The biggest perk, of course, is that I get to travel. This week’s adventure was to the Aran Islands and Galway. I didn’t even know the islands existed until we took our trip to the Cliffs of Moher. But other than Ireland itself, I’ve never actually been on an island, so I had to go.
We took a ferry from Ros a Mhuil to Inis Mor, the largest island. I was excited to try out ferries, but it turns out they make me a little green around the gills. I thought about just hanging around the island forever as a hermit, much like the early Christians who came here to study. Trouble is, it rains too much – more on that in a minute.
The island is very small – about 12 miles in total area. It also seems untouched by time. Only 800 people live here, and they only got power in 1975. Meanwhile, I complain if the WiFi in my apartment goes out for 30 seconds.
Another cool thing is that the island is a Gaeltacht, which means that their first language is Gaelige, or Irish. It’s one of the coolest languages I’ve ever heard (and for sure the most incomprehensible).

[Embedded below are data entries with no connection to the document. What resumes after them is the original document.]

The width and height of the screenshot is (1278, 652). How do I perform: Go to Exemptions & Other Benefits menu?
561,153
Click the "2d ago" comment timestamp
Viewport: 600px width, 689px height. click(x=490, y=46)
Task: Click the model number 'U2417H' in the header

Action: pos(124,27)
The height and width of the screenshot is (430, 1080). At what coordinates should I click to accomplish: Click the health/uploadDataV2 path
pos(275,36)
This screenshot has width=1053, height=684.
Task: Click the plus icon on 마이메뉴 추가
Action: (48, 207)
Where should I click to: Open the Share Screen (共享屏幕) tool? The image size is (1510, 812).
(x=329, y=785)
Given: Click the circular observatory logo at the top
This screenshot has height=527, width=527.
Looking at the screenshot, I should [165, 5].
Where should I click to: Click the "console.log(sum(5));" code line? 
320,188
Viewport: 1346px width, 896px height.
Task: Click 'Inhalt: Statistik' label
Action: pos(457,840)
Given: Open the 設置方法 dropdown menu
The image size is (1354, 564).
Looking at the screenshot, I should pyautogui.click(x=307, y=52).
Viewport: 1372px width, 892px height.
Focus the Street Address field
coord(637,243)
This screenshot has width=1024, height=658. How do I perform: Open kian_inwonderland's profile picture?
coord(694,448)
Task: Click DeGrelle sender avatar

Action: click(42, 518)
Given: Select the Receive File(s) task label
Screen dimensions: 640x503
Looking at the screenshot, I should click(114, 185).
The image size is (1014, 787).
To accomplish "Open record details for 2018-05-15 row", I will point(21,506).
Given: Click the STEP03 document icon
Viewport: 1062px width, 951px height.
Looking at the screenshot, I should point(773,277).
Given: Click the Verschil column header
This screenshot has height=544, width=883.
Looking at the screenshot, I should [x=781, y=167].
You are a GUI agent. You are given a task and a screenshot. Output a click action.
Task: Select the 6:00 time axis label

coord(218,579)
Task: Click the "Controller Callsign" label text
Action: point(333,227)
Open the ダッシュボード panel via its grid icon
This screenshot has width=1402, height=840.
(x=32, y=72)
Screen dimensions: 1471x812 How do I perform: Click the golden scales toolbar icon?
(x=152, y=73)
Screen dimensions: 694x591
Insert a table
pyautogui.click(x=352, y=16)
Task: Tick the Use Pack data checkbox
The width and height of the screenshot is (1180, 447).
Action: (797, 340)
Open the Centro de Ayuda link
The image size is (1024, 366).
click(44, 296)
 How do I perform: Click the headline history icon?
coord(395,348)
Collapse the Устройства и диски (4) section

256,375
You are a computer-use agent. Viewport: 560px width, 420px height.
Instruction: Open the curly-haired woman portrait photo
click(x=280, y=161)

First, we went to Dun Aonghasa, one of three prehistoric stone forts on the island. No one knows what the people on the island were guarding against, but the first construction of the stone walls goes back to 1100 BC. The walls literally encircle the cliff, which we definitely didn’t approach and maybe lean off of.
We also visited Na Seacht dTeampaill (The Seven Churches). There aren’t really seven churches there, but it is a complex which was a center of learning for early Christians after the fall of the Roman Empire.
After this, we decided to keep exploring. We were in search of some crosses we’d seen earlier that had been erected to sailors lost at sea (I’m nothing if not morbid). What we found instead was an unholy amount of rain.
Just to give you an idea, I had to wring my pants out before I set foot back in our hostel. Luckily, the kind man who ran the hostel offered to dry our clothes for us.
The next day, after another slightly nauseating ferry ride, we went to nearby Galway. As luck would have it, my wonderful friend, Sari, loves churches just as much as I do. We visited every. Single. Church. Here’s the most famous one, the Galway Cathedral:
After some seashell hunting on the beach during an uncharacteristically warm afternoon, we had one final bowl of seafood chowder (so much better than the clam variety) and traveled home.
And on that note, it’s back to my studies. Incidentally, if anyone has any knowledge of the impact of globalization in developing countries, hit me up.